It should have been perfect, but I looked away, dropping my gaze to the top of the bar. I was still thinking about the woman in Miami, about my day, about the Egertons, about Samantha. I couldn’t get out of my own head.
I glanced at the woman again. She was paying for her drink, but she noticed me looking at her and met my eye. She smiled a little, in a nice way. She was probably like me: someone who didn’t do this all the time, but often enough. Maybe she was getting over a bad relationship or she’d been burned repeatedly by the Manhattan dating scene. Because pretty much everyone had been burned by the Manhattan dating scene.
Did Samantha date? Or did she have a boyfriend? She’d stood in the doorway of her office, watching me as I left today. I knew I’d left her hanging, wondering what had happened with the Egerton brothers. It had happened so quickly after she showed them into the meeting room—she had to at least be curious whether it had anything to do with her. She hadn’t contacted me afterward, as if she knew something was wrong. And since I hadn’t contacted her, she must be wondering if she was in some kind of trouble.
Where was she right now? Pouring out her troubles on a boyfriend’s shoulder? Or was she even thinking about me at all?
The thought came into my mind: If it had been Samantha I’d met at the airport lounge that day, it would have been very, very pleasurable.
Illogical, because I hadn’t met Samantha when it happened.
If it was Samantha at the other end of the bar, we’d already be on our way out of here to fuck.
Egotistical, because it assumed she wanted to have sex with me at all. But the sex-starved mind doesn’t always make sense.
The woman at the other end of the bar was looking at me again, unsure. I was still distracted by my own thoughts, and I wasn’t giving her a strong enough message one way or another. She had finished paying her bill, and as I watched, the couple sitting beside her got up and left, leaving an empty seat.
An invitation if ever there was one. All I had to do was walk over and take it.
It wouldn’t take much—just hello, some small talk, introductions. We’d tell each other things that were possibly true, possibly not. I rarely used my real name in these encounters, because I didn’t want the women Googling me after we parted. If the women I met used fake names or real ones, I never knew, because I never Googled them either. It was better that way—cleaner, both of us a blank slate for a few hours, which made the sex hotter.
Except when it didn’t. If I didn’t like anonymous sex anymore, then what kind of sex did I like?
Samantha. In a first-class airport lounge. Suggesting I come back to her hotel with her.
In real life, she was my employee, and I wasn’t even supposed to think about her like this. I tried to stop, and instead I pictured her in a blue dress—she’d look incredible in blue—and those shoes with the goddamned ankle strap. In another lifetime—one in which we hadn’t met—I’d sit next to her and she’d give me a smile, her gaze going up and down me in that quick, unmistakable way women sometimes had. A once-over. And then I’d—
I blinked and realized I was standing here fantasizing about Samantha while the brunette waited, the empty seat next to her. As I hesitated, another man—brown sweater, shaggy dark-blond hair, affable smile—sat next to her and introduced himself.
She looked at me. I shook my head.
She turned to the other guy, smiled, and said hello.
Good move, Winters. What the hell was that?
I had just turned down sex. Anonymous, no-strings-attached sex—the only kind of sex I ever indulged in.

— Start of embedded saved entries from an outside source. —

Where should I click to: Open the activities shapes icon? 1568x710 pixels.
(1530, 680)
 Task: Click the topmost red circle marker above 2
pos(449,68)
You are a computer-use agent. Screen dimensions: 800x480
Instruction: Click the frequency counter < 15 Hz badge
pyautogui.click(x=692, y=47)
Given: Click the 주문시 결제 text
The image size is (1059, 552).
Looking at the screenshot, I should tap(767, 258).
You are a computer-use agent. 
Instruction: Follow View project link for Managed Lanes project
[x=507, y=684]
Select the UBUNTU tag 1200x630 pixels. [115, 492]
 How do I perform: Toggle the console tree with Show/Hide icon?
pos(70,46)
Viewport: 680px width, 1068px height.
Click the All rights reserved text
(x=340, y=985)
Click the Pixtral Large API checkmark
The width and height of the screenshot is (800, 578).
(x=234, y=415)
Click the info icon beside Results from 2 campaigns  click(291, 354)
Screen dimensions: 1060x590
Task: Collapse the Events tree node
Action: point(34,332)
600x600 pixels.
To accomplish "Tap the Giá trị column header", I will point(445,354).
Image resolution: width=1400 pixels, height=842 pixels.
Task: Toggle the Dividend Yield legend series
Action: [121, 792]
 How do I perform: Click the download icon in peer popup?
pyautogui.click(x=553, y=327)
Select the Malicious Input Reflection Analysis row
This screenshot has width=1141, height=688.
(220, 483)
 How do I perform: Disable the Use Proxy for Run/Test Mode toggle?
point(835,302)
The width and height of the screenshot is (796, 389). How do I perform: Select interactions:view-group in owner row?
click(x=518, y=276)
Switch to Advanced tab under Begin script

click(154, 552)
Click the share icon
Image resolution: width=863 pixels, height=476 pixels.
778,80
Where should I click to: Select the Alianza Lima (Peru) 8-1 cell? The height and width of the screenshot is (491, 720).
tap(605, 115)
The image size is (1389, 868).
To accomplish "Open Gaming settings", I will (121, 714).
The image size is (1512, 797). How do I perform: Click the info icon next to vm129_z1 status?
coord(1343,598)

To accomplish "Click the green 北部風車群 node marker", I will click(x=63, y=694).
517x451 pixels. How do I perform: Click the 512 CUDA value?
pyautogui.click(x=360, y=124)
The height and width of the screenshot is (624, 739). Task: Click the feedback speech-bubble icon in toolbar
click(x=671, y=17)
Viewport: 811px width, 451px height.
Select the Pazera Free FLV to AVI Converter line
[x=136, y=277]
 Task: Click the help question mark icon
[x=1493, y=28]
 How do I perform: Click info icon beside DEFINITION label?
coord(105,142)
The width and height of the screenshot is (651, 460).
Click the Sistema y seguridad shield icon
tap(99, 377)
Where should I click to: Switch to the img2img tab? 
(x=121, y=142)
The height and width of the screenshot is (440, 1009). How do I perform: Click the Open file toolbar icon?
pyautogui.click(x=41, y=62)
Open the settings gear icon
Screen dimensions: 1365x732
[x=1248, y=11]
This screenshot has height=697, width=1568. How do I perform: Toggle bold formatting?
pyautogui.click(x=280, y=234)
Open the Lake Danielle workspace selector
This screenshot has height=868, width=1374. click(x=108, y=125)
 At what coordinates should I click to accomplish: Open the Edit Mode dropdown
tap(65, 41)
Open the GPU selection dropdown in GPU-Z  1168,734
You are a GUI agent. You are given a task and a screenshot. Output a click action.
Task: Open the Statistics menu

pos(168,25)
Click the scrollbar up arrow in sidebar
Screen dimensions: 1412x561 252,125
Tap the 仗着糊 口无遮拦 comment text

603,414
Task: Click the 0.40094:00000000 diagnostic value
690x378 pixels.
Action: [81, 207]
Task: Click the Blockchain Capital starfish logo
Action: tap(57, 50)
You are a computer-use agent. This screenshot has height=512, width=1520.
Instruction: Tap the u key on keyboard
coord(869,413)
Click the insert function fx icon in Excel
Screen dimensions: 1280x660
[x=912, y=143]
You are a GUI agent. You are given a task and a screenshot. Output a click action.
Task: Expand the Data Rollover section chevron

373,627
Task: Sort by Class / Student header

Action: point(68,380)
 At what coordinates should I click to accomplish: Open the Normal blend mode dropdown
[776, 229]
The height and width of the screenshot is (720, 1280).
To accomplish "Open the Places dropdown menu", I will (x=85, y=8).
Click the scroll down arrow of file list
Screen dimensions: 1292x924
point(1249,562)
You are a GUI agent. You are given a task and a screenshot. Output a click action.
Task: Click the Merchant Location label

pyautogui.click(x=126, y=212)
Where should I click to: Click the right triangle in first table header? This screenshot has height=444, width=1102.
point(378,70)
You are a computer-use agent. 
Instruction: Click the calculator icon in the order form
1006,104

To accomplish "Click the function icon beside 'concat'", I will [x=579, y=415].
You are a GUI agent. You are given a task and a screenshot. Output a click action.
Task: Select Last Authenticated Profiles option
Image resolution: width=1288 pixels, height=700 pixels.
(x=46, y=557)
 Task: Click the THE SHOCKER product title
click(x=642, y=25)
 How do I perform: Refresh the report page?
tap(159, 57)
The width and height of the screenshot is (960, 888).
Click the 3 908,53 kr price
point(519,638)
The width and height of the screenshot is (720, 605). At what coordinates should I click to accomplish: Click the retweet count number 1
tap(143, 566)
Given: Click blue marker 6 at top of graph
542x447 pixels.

I was going home alone.
All because of Samantha Riley.
I paid for my drink and left the bar. I stood on the Manhattan street, feeling the cool spring night air, scented with the unique New York fragrance of sweat, gasoline fumes, and something deep-fried. I turned in the direction of Central Park, many blocks away, and started walking.
After all, it looked like I had nothing else to do.
Eight
Samantha
* * *
He said his name was Ethan. He was tall, with muscles he was obviously proud of because he wore a T-shirt in the cool May air. He had tattoos on his arms. He wore artfully ripped jeans and a belt with metal studs in it, and I was supposed to sleep with him.
Emma had placed herself at the bar, where she pretended not to know me. This was in case Ethan was a creep and I needed an escape. If I gave her a nod, she’d move in and extract me. If I left with Ethan, she’d leave me be.
“Hey,” he said in greeting as he sat down across the table from me. I was still in my work clothes, so we looked… incompatible. Though of course that could be a turn-on sometimes. Ethan had dark blond hair in a short cut and scruff on his jaw. He was good-looking, I supposed, or at least good-looking enough to get a lot of dates on Tinder.
Damn Emma and her need to fix everything, including my sex life. I hadn’t asked her to get me a date—I’d only wanted to drink some wine and bend a sympathetic ear. But my big sister, who spent her entire career training people to make things happen, had just jumped in and taken over without asking me. Now I had a strange man sitting across from me, and I didn’t know what to do.
No, that was a lie. I knew what I was supposed to do.